In a recent issue of Educational Theory, 58(3), Robin Zebrowski (pictured right) details some of the areas typically conflated in comparing the ideas of John Dewey with those of Herbert Spencer.
In educational scholarship, a number of comparisons have been made between the work of John Dewey and Herbert Spencer, many claiming that Spencer’s influence is unmistakable in Dewey’s theories or even that Dewey is derivative of Spencer. However, one must look beyond the surface similarities of Dewey and Spencer and recognize the drastically divergent views that each held on those very foundational notions upon which each built his educational program. In this essay, Robin Zebrowksi examines the theories of evolution, the directionality of organism and environment interaction, the agency of the individual, and the conceptualizations of progress in the respective works of Dewey and Spencer.

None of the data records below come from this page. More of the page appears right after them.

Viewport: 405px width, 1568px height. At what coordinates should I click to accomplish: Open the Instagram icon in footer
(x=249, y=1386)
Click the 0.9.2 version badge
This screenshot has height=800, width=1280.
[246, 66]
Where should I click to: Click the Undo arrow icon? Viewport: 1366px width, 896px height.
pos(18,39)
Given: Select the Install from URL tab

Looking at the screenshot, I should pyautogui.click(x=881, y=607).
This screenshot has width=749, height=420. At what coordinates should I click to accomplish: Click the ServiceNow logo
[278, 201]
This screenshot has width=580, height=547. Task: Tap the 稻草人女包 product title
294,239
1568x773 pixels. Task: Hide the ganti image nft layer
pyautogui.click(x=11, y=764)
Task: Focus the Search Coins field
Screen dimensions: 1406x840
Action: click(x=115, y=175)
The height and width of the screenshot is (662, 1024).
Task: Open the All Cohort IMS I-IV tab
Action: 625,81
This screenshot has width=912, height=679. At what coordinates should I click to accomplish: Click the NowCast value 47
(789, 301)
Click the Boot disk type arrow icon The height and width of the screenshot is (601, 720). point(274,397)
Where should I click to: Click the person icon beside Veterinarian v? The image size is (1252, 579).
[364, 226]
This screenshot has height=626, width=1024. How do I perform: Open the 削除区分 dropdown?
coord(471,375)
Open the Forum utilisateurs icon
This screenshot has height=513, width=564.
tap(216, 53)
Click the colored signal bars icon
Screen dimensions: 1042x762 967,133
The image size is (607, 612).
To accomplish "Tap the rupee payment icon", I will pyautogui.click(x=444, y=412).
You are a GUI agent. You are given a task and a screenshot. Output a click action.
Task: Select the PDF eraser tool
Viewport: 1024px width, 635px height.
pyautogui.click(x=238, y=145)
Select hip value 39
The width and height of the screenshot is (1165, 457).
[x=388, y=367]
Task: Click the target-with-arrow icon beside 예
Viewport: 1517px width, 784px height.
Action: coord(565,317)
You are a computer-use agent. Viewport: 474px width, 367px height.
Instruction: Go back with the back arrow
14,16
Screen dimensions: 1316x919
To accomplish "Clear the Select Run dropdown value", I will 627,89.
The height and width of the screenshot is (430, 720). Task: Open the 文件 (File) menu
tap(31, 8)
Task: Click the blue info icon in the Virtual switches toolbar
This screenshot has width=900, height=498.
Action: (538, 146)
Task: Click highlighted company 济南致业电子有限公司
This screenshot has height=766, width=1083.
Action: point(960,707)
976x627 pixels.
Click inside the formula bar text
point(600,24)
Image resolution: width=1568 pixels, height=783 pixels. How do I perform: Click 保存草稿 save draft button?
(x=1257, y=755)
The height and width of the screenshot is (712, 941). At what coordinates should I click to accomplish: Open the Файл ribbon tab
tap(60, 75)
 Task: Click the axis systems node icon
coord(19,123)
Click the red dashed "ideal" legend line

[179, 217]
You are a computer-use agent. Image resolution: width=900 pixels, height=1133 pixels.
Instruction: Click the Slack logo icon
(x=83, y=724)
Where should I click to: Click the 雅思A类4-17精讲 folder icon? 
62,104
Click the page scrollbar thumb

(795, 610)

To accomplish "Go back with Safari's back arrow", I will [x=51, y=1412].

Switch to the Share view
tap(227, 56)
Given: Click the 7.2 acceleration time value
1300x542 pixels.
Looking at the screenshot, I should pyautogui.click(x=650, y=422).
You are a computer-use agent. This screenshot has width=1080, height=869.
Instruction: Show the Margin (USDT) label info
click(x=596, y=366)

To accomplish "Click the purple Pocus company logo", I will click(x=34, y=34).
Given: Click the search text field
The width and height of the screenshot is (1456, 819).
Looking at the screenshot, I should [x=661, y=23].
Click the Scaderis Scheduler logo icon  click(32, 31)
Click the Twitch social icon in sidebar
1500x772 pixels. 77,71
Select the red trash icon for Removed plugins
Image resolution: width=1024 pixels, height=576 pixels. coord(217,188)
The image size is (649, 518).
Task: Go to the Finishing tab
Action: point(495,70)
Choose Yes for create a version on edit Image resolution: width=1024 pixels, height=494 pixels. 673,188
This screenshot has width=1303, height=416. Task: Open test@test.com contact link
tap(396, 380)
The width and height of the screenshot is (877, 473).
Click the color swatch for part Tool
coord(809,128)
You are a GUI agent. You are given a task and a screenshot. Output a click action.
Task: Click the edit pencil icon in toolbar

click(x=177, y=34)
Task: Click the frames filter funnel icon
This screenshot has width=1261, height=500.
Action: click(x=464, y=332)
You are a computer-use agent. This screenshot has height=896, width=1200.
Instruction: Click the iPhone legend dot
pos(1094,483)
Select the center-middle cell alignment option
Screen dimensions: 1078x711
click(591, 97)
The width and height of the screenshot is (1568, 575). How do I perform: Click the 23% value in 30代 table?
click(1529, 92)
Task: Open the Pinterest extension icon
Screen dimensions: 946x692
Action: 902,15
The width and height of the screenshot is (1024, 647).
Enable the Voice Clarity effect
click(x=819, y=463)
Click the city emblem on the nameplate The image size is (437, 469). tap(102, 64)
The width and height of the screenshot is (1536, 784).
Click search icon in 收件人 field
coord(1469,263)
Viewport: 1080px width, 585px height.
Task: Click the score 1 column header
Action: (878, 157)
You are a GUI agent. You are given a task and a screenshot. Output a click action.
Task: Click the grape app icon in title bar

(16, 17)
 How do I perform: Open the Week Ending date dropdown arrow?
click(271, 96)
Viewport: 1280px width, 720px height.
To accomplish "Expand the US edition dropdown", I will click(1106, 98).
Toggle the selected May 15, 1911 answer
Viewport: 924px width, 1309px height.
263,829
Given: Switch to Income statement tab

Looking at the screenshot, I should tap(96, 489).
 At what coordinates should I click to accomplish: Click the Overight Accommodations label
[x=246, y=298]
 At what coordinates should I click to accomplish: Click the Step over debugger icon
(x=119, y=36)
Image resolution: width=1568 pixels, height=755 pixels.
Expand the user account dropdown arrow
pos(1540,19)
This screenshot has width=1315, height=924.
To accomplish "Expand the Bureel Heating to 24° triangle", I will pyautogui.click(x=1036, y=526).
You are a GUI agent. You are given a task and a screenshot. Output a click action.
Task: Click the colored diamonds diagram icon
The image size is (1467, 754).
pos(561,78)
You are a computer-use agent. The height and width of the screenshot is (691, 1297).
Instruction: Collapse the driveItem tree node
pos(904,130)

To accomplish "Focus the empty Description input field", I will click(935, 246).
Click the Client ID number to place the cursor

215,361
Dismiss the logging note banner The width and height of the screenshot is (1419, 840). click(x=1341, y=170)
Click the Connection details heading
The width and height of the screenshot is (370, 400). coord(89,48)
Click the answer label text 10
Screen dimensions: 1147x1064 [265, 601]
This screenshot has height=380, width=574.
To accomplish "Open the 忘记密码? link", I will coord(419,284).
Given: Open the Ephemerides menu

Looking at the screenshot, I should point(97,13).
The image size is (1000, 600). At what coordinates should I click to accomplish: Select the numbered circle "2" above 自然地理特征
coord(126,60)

Their underlying beliefs about the world and how it operates show that their philosophies cannot be reconciled. The educational theories that follow from these discrepancies, Zebrowski concludes, have incompatible and distinct implications for the classroom.
It is worth noting that Zebrowski’s criticism is directed primarily at Kieran Egan‘s book of 2002, Getting It Wrong from the Beginning: Our Progressivist Inheritance from Herbert Spencer, John Dewey, and Jean Piaget. (My own comments on this work can be found in the article I published last summer in Perspectives on Science.)
See also:
- Dewey, J. (1894). [Review of the book “Hedonistic Theories from Antippus to Spencer” by John Watson.] Psychological Review, 3(2), 218-222. “The examination of Mr. Spencer takes up his ethical doctrine both in its hedonistic psychology, its evolutionary aspects and the relation of one of these to the other, with a view to showing that Mr. Spencer’s general formula of evolution throws no light on moral conduct; that his psychology destroys the reality of obligation, and does not justify the transition from egoism to altruism; while the idea of a completed life and completed society held up as the goal from the side of evolution have no special coherence with the ideal of pleasure set up on the analytic side.” (p. 221)
- Dewey, J. (1904). The Philosophical Work of Spencer. Philosophical Review, 12, 159-175.
The “John Watson” whose book Dewey reviews (in the references) was NOT famed behaviorist John B. Watson (who was a teenager in 1894) but the primary philosophy professor at Queen’s University in Kingston, Ontario, Canada. He was regarded as second in status only to Harvard’s Josiah Royce among North American Idealist philosophers (a stance that Dewey himself had been schooled in at Johns Hopkins by George Sylvester Morris, but that he was abandoning in the mid-1890s).